Pixel coordinate grounding data
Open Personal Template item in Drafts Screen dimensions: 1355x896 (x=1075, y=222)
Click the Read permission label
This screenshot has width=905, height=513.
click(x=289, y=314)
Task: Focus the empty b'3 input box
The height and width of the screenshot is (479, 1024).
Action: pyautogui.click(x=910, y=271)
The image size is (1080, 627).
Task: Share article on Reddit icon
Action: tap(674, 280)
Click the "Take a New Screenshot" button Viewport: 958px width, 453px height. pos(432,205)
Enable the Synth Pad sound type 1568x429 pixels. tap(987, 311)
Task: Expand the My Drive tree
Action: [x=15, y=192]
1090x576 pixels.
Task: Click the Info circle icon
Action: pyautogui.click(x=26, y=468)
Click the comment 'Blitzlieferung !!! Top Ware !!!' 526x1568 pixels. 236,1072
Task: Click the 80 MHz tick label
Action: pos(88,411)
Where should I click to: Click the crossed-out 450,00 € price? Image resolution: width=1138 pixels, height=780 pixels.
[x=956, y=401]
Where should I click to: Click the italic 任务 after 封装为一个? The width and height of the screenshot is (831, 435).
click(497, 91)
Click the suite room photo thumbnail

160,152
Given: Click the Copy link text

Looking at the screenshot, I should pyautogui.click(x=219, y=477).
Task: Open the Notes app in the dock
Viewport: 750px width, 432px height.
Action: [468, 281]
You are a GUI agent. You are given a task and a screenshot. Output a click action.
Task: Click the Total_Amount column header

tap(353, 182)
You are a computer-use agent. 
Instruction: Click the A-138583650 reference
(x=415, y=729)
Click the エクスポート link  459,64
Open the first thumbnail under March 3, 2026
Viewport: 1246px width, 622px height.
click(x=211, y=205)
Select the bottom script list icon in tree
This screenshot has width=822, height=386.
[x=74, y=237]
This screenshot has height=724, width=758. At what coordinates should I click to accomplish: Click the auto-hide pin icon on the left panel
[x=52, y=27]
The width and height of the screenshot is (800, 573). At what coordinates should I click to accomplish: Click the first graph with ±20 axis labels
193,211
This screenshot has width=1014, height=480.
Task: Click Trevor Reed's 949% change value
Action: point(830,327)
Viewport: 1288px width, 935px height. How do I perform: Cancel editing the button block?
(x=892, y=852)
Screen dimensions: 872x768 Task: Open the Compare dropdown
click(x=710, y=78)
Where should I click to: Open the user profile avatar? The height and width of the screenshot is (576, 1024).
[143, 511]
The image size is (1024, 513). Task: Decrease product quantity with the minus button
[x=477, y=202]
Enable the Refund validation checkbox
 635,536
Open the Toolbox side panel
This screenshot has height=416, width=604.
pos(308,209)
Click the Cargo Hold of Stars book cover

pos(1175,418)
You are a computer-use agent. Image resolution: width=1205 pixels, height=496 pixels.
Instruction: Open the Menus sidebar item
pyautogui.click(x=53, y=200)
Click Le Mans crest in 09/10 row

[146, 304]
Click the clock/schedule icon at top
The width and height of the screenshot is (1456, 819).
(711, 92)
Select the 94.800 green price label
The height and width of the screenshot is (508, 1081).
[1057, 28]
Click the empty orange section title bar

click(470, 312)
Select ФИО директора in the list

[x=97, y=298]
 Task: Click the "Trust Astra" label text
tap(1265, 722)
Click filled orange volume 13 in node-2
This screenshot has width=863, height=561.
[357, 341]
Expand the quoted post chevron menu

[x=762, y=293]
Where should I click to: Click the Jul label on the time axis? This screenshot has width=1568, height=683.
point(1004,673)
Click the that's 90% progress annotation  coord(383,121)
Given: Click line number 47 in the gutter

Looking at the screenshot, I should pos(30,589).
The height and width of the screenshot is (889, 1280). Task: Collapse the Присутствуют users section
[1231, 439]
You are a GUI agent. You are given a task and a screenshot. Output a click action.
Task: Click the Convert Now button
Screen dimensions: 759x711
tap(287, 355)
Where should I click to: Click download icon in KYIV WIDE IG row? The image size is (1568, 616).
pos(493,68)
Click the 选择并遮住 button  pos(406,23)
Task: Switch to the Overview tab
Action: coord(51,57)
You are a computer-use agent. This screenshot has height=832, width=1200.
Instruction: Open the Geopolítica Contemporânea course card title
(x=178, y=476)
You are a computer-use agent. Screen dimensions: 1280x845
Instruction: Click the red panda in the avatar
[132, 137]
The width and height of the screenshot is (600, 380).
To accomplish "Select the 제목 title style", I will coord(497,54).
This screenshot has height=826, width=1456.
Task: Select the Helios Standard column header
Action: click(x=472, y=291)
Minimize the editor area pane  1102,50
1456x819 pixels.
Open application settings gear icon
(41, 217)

§ Required work
All entries are to be output exactly as they stand.

§ Result of the task
Open Personal Template item in Drafts Screen dimensions: 1355x896 (x=1075, y=222)
Click the Read permission label
This screenshot has width=905, height=513.
click(x=289, y=314)
Task: Focus the empty b'3 input box
The height and width of the screenshot is (479, 1024).
Action: pyautogui.click(x=910, y=271)
The image size is (1080, 627).
Task: Share article on Reddit icon
Action: tap(674, 280)
Click the "Take a New Screenshot" button Viewport: 958px width, 453px height. pos(432,205)
Enable the Synth Pad sound type 1568x429 pixels. tap(987, 311)
Task: Expand the My Drive tree
Action: [x=15, y=192]
1090x576 pixels.
Task: Click the Info circle icon
Action: pyautogui.click(x=26, y=468)
Click the comment 'Blitzlieferung !!! Top Ware !!!' 526x1568 pixels. 236,1072
Task: Click the 80 MHz tick label
Action: pos(88,411)
Where should I click to: Click the crossed-out 450,00 € price? Image resolution: width=1138 pixels, height=780 pixels.
[x=956, y=401]
Where should I click to: Click the italic 任务 after 封装为一个? The width and height of the screenshot is (831, 435).
click(497, 91)
Click the suite room photo thumbnail

160,152
Given: Click the Copy link text

Looking at the screenshot, I should pyautogui.click(x=219, y=477).
Task: Open the Notes app in the dock
Viewport: 750px width, 432px height.
Action: [468, 281]
You are a GUI agent. You are given a task and a screenshot. Output a click action.
Task: Click the Total_Amount column header

tap(353, 182)
You are a computer-use agent. 
Instruction: Click the A-138583650 reference
(x=415, y=729)
Click the エクスポート link  459,64
Open the first thumbnail under March 3, 2026
Viewport: 1246px width, 622px height.
click(x=211, y=205)
Select the bottom script list icon in tree
This screenshot has width=822, height=386.
[x=74, y=237]
This screenshot has height=724, width=758. At what coordinates should I click to accomplish: Click the auto-hide pin icon on the left panel
[x=52, y=27]
The width and height of the screenshot is (800, 573). At what coordinates should I click to accomplish: Click the first graph with ±20 axis labels
193,211
This screenshot has width=1014, height=480.
Task: Click Trevor Reed's 949% change value
Action: point(830,327)
Viewport: 1288px width, 935px height. How do I perform: Cancel editing the button block?
(x=892, y=852)
Screen dimensions: 872x768 Task: Open the Compare dropdown
click(x=710, y=78)
Where should I click to: Open the user profile avatar? The height and width of the screenshot is (576, 1024).
[143, 511]
The image size is (1024, 513). Task: Decrease product quantity with the minus button
[x=477, y=202]
Enable the Refund validation checkbox
 635,536
Open the Toolbox side panel
This screenshot has height=416, width=604.
pos(308,209)
Click the Cargo Hold of Stars book cover

pos(1175,418)
You are a computer-use agent. Image resolution: width=1205 pixels, height=496 pixels.
Instruction: Open the Menus sidebar item
pyautogui.click(x=53, y=200)
Click Le Mans crest in 09/10 row

[146, 304]
Click the clock/schedule icon at top
The width and height of the screenshot is (1456, 819).
(711, 92)
Select the 94.800 green price label
The height and width of the screenshot is (508, 1081).
[1057, 28]
Click the empty orange section title bar

click(470, 312)
Select ФИО директора in the list

[x=97, y=298]
 Task: Click the "Trust Astra" label text
tap(1265, 722)
Click filled orange volume 13 in node-2
This screenshot has width=863, height=561.
[357, 341]
Expand the quoted post chevron menu

[x=762, y=293]
Where should I click to: Click the Jul label on the time axis? This screenshot has width=1568, height=683.
point(1004,673)
Click the that's 90% progress annotation  coord(383,121)
Given: Click line number 47 in the gutter

Looking at the screenshot, I should pos(30,589).
The height and width of the screenshot is (889, 1280). Task: Collapse the Присутствуют users section
[1231, 439]
You are a GUI agent. You are given a task and a screenshot. Output a click action.
Task: Click the Convert Now button
Screen dimensions: 759x711
tap(287, 355)
Where should I click to: Click download icon in KYIV WIDE IG row? The image size is (1568, 616).
pos(493,68)
Click the 选择并遮住 button  pos(406,23)
Task: Switch to the Overview tab
Action: coord(51,57)
You are a computer-use agent. This screenshot has height=832, width=1200.
Instruction: Open the Geopolítica Contemporânea course card title
(x=178, y=476)
You are a computer-use agent. Screen dimensions: 1280x845
Instruction: Click the red panda in the avatar
[132, 137]
The width and height of the screenshot is (600, 380).
To accomplish "Select the 제목 title style", I will coord(497,54).
This screenshot has height=826, width=1456.
Task: Select the Helios Standard column header
Action: click(x=472, y=291)
Minimize the editor area pane  1102,50
1456x819 pixels.
Open application settings gear icon
(41, 217)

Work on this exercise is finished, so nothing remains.